The rare, complex surgery – which requires the donor heart and lungs to be transplanted simultaneously – was the first performed at the Brigham in more than two decades.
For Frede, the transplant cured pulmonary hypertension, a life-threatening condition she had lived with since age 4. It causes high blood pressure in the arteries of the lungs and severe breathing problems. The condition worsens over time, progressively restricting the flow of oxygenated blood and potentially leading to heart failure. After trying numerous therapies over the years, Frede and her family grew worried as her health continued to decline.
“We would go on family bike rides, and I would be blue,” Frede said. “We were always waiting for another tragedy to happen.”
In February, she began receiving inpatient care at BWH. Within a month, she was treated with high-flow oxygen and extracorporeal membrane oxygenation (ECMO), a machine that pumps blood and oxygen for a patient when their own heart and lungs can no longer do so adequately. The therapy sustained Frede while she waited for suitable donor organs to become available.
Patients whose pulmonary hypertension worsens to the point of requiring organ transplant normally undergo a lung transplant only, explained Hari Mallidi, MD, FRCSC, section chief of Transplant and Advanced Lung Diseases in the Division of Thoracic Surgery.
But Frede also was born with an atrial septal defect, often referred to as “a hole in the heart,” which drove the need for both a donor heart and lungs, Mallidi said.
“Even though her heart function was OK, we couldn’t technically make all the connections in the right places without changing everything,” he said.
‘A Whole New Chapter’
Now six months post-transplant, Frede says every day she feels stronger and that a world of possibilities has opened up. She is hiking, biking, doing yoga and, for the first time in her life, running.
“Every time I’m doing one of those things, I pray and think of my donor and their family. Without them, none of this would have been possible,” Frede said. “It’s been an amazing gift.”
Aaron Waxman, MD, PhD, director of the Brigham’s Pulmonary Vascular Disease Program, who has treated Frede for the past 10 years, is thrilled to see her progress.
“It’s a whole new chapter of her life,” Waxman said. “My expectation is she’s going to have a completely new, healthy life.”
Frede, who recently obtained her bachelor’s in nursing, is now evaluating advanced training programs to fulfill her dream of becoming a nurse practitioner to help others – a goal inspired by her mother, Nancy, who is also a nurse. In addition, Frede hopes to dedicate her time to raising awareness about pulmonary hypertension and the importance of organ donation.
While the past year was challenging for Frede and her family, they said the remarkable, compassionate care they received at BWH helped them weather the stress and uncertainty. In ways big and small, their Brigham care team lifted their spirits and provided a supportive environment for healing.

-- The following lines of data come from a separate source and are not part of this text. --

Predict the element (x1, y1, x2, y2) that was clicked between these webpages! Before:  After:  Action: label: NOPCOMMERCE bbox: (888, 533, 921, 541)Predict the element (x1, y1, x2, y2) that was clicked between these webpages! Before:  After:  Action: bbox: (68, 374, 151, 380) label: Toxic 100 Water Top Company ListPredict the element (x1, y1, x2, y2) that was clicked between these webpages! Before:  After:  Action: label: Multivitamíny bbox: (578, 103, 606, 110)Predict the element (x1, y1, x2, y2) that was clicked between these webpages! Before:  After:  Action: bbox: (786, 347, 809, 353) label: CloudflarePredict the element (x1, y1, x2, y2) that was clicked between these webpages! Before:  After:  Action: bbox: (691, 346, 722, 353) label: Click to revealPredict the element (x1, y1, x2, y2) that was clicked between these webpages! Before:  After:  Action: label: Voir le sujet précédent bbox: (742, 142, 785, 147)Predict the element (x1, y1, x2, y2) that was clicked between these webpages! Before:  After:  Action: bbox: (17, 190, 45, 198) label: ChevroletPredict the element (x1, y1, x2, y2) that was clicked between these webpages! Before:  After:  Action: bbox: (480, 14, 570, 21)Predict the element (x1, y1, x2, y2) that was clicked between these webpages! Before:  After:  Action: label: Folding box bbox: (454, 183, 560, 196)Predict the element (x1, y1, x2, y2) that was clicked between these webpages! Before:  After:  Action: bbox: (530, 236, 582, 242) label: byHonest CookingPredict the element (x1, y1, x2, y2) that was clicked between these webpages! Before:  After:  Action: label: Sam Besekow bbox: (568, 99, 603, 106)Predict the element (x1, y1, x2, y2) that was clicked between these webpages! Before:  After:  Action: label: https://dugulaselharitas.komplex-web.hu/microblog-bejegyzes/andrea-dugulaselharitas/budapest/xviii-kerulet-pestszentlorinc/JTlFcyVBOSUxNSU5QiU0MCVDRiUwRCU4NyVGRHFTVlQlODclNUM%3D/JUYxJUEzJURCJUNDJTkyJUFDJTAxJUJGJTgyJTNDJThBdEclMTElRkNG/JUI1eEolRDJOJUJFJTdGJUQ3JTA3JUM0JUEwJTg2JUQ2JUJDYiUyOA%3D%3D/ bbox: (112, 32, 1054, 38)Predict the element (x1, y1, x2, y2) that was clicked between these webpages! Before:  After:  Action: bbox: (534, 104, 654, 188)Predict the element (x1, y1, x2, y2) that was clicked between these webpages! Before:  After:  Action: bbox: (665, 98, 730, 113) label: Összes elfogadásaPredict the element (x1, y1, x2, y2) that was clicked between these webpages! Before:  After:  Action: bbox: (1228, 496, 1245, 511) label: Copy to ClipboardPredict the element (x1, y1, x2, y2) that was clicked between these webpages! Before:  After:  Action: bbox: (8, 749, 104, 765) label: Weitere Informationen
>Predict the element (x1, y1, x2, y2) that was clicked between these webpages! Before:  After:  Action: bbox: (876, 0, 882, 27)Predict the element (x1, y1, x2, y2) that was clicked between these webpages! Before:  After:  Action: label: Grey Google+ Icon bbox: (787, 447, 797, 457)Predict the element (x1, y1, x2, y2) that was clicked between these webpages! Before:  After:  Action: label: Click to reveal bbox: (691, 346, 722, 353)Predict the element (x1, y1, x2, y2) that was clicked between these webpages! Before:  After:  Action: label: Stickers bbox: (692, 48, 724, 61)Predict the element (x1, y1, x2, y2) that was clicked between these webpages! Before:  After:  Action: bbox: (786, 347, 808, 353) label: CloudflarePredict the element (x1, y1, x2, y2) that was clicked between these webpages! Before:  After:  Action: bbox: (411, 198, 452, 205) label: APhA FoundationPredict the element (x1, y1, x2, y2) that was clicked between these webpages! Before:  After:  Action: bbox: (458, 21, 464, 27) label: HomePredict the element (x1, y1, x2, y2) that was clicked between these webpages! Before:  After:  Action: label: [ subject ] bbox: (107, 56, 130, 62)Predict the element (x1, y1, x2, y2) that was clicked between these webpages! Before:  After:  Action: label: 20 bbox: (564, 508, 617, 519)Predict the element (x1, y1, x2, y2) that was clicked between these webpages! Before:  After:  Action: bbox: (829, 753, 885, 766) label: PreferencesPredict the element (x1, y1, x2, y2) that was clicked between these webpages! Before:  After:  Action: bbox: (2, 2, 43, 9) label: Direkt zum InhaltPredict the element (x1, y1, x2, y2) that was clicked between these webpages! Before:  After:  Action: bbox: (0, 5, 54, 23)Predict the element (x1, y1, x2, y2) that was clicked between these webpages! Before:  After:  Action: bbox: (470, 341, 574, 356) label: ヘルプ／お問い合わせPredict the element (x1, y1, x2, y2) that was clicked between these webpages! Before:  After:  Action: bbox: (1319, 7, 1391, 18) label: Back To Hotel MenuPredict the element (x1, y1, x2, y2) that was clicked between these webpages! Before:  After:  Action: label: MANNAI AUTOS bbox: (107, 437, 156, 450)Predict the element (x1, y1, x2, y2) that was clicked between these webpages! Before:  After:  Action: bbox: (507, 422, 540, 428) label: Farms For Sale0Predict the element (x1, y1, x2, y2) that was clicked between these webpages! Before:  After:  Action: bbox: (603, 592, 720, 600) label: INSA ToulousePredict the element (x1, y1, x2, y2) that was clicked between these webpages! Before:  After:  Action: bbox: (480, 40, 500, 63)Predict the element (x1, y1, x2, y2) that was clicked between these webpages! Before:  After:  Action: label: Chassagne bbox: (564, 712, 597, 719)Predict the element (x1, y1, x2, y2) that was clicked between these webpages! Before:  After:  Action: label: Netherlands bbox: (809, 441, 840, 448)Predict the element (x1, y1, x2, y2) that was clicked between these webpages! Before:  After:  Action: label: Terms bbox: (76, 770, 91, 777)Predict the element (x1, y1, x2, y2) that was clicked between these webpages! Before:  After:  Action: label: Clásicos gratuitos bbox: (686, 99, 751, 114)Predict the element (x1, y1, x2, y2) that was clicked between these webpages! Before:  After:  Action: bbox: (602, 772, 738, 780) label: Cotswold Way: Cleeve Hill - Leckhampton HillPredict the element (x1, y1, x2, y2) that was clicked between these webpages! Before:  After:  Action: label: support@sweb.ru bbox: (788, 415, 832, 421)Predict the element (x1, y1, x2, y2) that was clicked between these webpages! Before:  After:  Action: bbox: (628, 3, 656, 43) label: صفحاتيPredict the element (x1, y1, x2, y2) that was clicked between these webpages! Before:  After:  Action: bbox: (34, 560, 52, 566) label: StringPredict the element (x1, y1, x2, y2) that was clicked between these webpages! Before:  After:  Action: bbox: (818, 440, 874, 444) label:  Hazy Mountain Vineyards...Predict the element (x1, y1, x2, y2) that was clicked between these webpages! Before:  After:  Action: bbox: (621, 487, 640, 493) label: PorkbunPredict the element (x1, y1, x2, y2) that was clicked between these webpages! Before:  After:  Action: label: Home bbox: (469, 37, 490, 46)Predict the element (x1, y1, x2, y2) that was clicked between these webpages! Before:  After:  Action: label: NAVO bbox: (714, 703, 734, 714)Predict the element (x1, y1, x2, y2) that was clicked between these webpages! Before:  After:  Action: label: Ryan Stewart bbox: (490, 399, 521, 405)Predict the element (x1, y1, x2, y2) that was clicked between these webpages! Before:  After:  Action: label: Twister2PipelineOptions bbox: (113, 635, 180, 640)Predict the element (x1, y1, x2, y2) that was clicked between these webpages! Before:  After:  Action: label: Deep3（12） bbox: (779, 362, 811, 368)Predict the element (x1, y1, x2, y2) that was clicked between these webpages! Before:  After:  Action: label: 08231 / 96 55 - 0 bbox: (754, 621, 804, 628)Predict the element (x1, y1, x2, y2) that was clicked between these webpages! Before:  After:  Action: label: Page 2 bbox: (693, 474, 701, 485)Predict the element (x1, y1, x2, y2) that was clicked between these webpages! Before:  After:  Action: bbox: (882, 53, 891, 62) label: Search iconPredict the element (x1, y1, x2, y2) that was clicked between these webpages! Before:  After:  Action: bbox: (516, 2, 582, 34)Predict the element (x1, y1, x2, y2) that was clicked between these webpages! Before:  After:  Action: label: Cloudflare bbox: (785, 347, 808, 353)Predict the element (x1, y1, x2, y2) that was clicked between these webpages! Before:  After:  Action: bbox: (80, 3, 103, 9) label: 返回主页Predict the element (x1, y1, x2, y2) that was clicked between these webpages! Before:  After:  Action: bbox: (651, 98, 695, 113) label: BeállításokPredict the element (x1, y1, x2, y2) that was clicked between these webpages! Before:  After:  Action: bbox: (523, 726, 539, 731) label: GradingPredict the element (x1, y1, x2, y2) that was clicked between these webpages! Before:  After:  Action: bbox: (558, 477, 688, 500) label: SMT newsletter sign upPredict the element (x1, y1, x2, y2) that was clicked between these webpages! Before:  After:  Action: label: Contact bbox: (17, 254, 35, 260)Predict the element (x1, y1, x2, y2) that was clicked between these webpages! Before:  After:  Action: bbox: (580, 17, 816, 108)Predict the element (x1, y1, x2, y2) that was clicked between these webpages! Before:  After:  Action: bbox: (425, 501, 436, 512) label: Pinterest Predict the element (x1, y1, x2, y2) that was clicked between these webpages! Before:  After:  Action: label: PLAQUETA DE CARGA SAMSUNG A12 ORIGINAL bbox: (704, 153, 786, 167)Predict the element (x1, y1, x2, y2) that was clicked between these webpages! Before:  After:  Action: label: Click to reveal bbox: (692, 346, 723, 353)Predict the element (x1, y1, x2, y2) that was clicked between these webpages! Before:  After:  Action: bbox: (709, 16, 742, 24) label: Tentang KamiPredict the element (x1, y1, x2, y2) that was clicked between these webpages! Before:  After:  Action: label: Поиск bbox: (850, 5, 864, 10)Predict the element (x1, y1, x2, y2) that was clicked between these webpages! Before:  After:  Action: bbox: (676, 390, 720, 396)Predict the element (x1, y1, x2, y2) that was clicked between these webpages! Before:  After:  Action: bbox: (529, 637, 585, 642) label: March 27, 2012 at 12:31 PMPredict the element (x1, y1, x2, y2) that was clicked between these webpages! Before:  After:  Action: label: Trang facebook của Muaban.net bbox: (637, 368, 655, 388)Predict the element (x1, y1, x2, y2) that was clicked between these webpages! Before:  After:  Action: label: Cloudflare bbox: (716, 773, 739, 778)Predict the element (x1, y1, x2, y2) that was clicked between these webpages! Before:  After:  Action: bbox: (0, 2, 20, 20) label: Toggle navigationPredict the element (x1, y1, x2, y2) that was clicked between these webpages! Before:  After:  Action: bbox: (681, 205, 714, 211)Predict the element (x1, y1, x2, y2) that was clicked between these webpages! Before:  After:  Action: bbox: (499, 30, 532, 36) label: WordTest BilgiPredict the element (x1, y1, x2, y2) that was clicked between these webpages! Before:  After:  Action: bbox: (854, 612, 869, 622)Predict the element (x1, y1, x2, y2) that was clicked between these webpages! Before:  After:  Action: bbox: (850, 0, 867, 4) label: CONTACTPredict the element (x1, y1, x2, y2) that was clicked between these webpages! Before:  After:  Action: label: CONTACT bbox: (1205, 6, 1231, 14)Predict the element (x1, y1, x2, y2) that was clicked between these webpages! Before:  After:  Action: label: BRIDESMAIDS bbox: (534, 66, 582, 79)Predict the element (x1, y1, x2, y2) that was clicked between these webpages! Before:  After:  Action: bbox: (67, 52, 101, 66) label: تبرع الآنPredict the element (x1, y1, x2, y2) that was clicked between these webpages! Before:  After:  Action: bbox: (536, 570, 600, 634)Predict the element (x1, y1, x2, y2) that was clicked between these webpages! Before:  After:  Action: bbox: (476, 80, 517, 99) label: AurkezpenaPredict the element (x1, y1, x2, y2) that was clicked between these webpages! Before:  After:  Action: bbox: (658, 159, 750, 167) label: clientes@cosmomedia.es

Throughout her life, including during her hospitalization, Frede sought to remain as active as possible. While she was on ECMO, care team members helped her obtain a stationary bike for her hospital room and played YouTube videos of scenic routes while she pedaled. In the months following discharge, Frede completed several bike rides around New England with Waxman and her exercise physiologist, Julie Tracy, of the Division of Pulmonary and Critical Care Medicine.
Nancy recalled the moment she and several Shapiro nurses shed tears of joy as they watched Frede listen to her own heartbeat with a stethoscope for the first time post-transplant. She said the experience marked the first of many wonderful moments to come.